Alexanne Lepage

Personal information
- Born: October 7, 2005 (age 20)
- Home town: Vernon, British Columbia, Canada

Sport
- Sport: Swimming
- Strokes: Breaststroke
- College team: University of Calgary

Medal record
Women's swimming
Representing Canada
World Championships (SC)
| Bronze medal – third place | 2024 Budapest | 4×100 m freestyle |
Pan Pacific Championships
| Gold medal – first place | 2026 Irvine | 200 m breaststroke |
World Junior Championships
| Gold medal – first place | 2023 Netanya | 100 m breaststroke |
| Gold medal – first place | 2023 Netanya | 200 m breaststroke |
| Silver medal – second place | 2023 Netanya | 4×100 m medley |

= Alexanne Lepage =

Canadian swimmer (born 2005)

Alexanne Lepage (born October 7, 2005) is a Canadian competitive swimmer.

==Early life and education==
Lepage swims at the collegiate level for the University of Calgary.
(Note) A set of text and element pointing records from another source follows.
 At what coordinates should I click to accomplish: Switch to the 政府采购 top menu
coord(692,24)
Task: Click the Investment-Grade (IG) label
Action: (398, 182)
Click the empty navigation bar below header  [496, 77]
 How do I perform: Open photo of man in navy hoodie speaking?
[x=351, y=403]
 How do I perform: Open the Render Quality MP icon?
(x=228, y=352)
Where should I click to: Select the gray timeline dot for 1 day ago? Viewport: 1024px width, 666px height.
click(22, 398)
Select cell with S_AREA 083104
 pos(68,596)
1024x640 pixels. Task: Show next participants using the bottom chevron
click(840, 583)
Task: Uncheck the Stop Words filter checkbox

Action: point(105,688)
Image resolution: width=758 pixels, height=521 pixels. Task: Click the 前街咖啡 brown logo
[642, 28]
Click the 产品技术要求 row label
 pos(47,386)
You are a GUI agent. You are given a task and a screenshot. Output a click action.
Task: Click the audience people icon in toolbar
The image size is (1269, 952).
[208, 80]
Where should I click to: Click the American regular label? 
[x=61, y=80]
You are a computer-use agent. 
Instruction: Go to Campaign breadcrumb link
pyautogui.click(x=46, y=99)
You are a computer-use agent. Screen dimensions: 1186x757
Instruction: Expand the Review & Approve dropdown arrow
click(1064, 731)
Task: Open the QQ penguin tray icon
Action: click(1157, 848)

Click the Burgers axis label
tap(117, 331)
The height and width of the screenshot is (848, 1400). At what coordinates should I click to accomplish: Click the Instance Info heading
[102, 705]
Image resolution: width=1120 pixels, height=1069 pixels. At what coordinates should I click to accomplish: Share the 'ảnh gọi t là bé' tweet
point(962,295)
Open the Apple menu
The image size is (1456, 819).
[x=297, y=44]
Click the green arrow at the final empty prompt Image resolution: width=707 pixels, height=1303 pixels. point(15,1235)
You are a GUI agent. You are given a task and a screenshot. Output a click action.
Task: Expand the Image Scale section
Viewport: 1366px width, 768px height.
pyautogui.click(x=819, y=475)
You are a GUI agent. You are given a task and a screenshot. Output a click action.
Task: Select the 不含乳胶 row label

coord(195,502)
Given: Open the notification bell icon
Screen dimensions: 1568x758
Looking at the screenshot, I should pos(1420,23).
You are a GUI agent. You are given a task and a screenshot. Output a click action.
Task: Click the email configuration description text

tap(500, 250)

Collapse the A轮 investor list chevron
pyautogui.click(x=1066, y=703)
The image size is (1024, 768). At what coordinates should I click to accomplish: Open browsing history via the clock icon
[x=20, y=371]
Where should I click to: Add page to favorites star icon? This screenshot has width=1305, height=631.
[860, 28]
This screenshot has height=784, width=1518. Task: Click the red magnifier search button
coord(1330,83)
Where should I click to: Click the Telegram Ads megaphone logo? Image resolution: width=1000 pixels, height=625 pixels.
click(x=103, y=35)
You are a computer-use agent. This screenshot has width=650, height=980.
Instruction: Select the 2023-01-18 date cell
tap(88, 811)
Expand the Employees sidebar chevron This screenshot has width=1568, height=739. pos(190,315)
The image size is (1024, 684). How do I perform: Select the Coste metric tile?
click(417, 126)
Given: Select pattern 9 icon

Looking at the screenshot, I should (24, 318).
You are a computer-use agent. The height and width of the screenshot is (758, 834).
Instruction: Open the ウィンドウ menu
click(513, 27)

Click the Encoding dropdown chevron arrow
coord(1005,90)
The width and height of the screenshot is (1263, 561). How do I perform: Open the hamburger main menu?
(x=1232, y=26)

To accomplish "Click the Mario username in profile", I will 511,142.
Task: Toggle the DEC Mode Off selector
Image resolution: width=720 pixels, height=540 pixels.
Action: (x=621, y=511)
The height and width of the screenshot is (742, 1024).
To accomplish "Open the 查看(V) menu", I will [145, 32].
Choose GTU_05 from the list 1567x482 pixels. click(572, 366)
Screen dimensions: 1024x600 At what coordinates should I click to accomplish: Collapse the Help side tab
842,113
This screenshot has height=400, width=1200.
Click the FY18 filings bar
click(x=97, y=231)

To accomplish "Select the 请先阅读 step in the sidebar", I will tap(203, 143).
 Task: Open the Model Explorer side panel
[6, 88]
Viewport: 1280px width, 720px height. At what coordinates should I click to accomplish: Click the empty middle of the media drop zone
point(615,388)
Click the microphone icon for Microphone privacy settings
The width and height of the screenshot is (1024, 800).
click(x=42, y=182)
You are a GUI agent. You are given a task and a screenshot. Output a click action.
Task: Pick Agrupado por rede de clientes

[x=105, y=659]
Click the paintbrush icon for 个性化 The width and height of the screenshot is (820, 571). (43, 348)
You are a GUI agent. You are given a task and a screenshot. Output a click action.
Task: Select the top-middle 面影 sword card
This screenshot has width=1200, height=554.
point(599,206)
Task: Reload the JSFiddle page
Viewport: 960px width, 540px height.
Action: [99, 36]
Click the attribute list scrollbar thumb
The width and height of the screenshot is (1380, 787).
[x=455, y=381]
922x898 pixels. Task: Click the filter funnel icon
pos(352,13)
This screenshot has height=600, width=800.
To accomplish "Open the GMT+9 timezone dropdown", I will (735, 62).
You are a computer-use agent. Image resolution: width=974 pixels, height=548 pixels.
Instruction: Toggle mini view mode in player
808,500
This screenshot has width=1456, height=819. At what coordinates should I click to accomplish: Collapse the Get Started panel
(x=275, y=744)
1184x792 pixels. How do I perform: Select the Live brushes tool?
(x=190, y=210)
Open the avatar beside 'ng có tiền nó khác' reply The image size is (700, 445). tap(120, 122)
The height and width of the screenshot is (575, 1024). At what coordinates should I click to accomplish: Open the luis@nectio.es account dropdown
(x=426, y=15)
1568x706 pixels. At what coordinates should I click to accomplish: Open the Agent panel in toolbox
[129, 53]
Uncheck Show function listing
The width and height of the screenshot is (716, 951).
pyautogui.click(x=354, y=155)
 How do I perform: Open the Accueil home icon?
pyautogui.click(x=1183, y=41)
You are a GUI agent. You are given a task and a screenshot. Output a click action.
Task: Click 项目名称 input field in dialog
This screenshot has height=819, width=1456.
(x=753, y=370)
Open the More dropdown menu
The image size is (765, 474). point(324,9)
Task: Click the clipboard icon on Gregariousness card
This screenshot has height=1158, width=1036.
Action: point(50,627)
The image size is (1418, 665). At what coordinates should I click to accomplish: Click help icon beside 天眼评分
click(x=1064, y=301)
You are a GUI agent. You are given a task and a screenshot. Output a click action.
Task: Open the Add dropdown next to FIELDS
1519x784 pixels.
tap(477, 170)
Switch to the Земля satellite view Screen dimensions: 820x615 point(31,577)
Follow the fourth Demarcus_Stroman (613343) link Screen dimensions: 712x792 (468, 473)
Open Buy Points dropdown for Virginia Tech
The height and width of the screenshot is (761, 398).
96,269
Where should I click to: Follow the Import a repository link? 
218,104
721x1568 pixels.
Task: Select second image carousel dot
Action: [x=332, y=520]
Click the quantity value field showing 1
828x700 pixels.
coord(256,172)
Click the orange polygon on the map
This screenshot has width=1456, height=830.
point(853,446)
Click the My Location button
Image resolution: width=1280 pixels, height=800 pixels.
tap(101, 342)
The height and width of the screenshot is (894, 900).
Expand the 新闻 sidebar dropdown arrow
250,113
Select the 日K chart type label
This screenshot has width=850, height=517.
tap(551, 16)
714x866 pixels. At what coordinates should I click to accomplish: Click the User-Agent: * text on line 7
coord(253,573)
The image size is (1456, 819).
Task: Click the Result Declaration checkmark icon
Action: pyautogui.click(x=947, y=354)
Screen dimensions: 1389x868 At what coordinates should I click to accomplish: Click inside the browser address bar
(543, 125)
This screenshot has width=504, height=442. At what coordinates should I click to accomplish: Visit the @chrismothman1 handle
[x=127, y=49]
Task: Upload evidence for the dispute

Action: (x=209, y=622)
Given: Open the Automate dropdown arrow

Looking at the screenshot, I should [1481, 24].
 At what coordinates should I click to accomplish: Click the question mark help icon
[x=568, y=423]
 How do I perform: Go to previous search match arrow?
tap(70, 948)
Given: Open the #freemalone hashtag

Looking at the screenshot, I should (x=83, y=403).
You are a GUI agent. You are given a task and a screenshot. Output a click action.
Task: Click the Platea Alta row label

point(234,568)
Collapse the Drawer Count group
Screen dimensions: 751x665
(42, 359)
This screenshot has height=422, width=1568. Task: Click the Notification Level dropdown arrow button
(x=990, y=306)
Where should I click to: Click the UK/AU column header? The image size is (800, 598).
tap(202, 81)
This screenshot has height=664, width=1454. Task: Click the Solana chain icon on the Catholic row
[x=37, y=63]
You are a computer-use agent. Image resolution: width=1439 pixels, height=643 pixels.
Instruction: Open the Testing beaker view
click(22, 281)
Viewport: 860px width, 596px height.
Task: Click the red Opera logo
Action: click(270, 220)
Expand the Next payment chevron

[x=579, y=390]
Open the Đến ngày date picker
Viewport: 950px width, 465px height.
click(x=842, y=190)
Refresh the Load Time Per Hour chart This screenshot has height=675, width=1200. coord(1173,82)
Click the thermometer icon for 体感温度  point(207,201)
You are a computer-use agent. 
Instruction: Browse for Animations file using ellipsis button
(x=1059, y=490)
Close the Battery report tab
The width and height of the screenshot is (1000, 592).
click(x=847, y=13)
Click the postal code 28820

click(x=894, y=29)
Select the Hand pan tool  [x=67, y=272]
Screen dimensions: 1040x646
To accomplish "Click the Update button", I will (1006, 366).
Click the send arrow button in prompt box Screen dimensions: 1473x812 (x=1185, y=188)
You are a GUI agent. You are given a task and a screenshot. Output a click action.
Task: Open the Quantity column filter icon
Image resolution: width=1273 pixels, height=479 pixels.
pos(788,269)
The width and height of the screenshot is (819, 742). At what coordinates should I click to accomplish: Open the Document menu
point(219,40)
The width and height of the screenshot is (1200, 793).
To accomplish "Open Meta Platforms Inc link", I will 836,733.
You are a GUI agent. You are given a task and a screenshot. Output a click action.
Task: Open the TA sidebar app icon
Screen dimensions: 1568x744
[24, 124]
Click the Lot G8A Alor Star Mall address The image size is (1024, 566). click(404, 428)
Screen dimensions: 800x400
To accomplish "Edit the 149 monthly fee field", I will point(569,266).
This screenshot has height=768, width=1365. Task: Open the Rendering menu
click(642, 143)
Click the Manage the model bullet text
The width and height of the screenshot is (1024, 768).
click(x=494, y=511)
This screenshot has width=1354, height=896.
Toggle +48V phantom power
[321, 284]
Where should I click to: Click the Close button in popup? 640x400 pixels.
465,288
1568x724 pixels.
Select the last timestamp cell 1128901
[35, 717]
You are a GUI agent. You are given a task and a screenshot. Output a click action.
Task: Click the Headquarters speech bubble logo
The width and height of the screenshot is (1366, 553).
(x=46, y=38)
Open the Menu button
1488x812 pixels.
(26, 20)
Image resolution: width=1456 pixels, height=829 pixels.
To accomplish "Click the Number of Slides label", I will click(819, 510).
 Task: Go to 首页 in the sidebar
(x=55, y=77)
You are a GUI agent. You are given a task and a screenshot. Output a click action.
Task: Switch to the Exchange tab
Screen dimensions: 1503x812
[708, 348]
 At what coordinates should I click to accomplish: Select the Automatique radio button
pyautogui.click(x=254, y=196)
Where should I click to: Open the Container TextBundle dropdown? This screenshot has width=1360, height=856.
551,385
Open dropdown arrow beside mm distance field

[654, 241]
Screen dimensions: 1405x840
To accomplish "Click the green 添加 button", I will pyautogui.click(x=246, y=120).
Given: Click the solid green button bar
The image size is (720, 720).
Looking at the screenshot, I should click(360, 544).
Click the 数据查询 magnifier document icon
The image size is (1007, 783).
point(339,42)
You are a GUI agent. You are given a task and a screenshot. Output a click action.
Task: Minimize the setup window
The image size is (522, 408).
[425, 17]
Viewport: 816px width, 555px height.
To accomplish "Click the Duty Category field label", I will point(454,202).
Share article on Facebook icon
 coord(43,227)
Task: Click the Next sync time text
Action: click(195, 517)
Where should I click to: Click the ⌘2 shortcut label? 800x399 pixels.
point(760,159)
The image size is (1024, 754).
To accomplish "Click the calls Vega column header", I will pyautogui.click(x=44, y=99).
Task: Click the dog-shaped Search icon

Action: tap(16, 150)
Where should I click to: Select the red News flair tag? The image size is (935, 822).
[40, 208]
She was named the 2023 Canada West Women's Swimmer of the Year and Rookie of the Year. At the 2026 Canada West championships, she won gold in the 50, 100 and 200 metre breaststroke, as well as the 400 metre individual medley, while contributing to three silver medal relay finishes. She continued her success at the U SPORTS championships, where she established new Canadian records in the 50 and 100 metre breaststroke. She concluded nationals with four individual gold medals and three relay silver medals. She was subsequently named the 2026 University of Calgary Athlete of the Year.

==Career==
In August 2026, she competed at the 2026 Pan Pacific Swimming Championships and won a gold medal in the 200 metre breaststroke with a time of 2:21.73.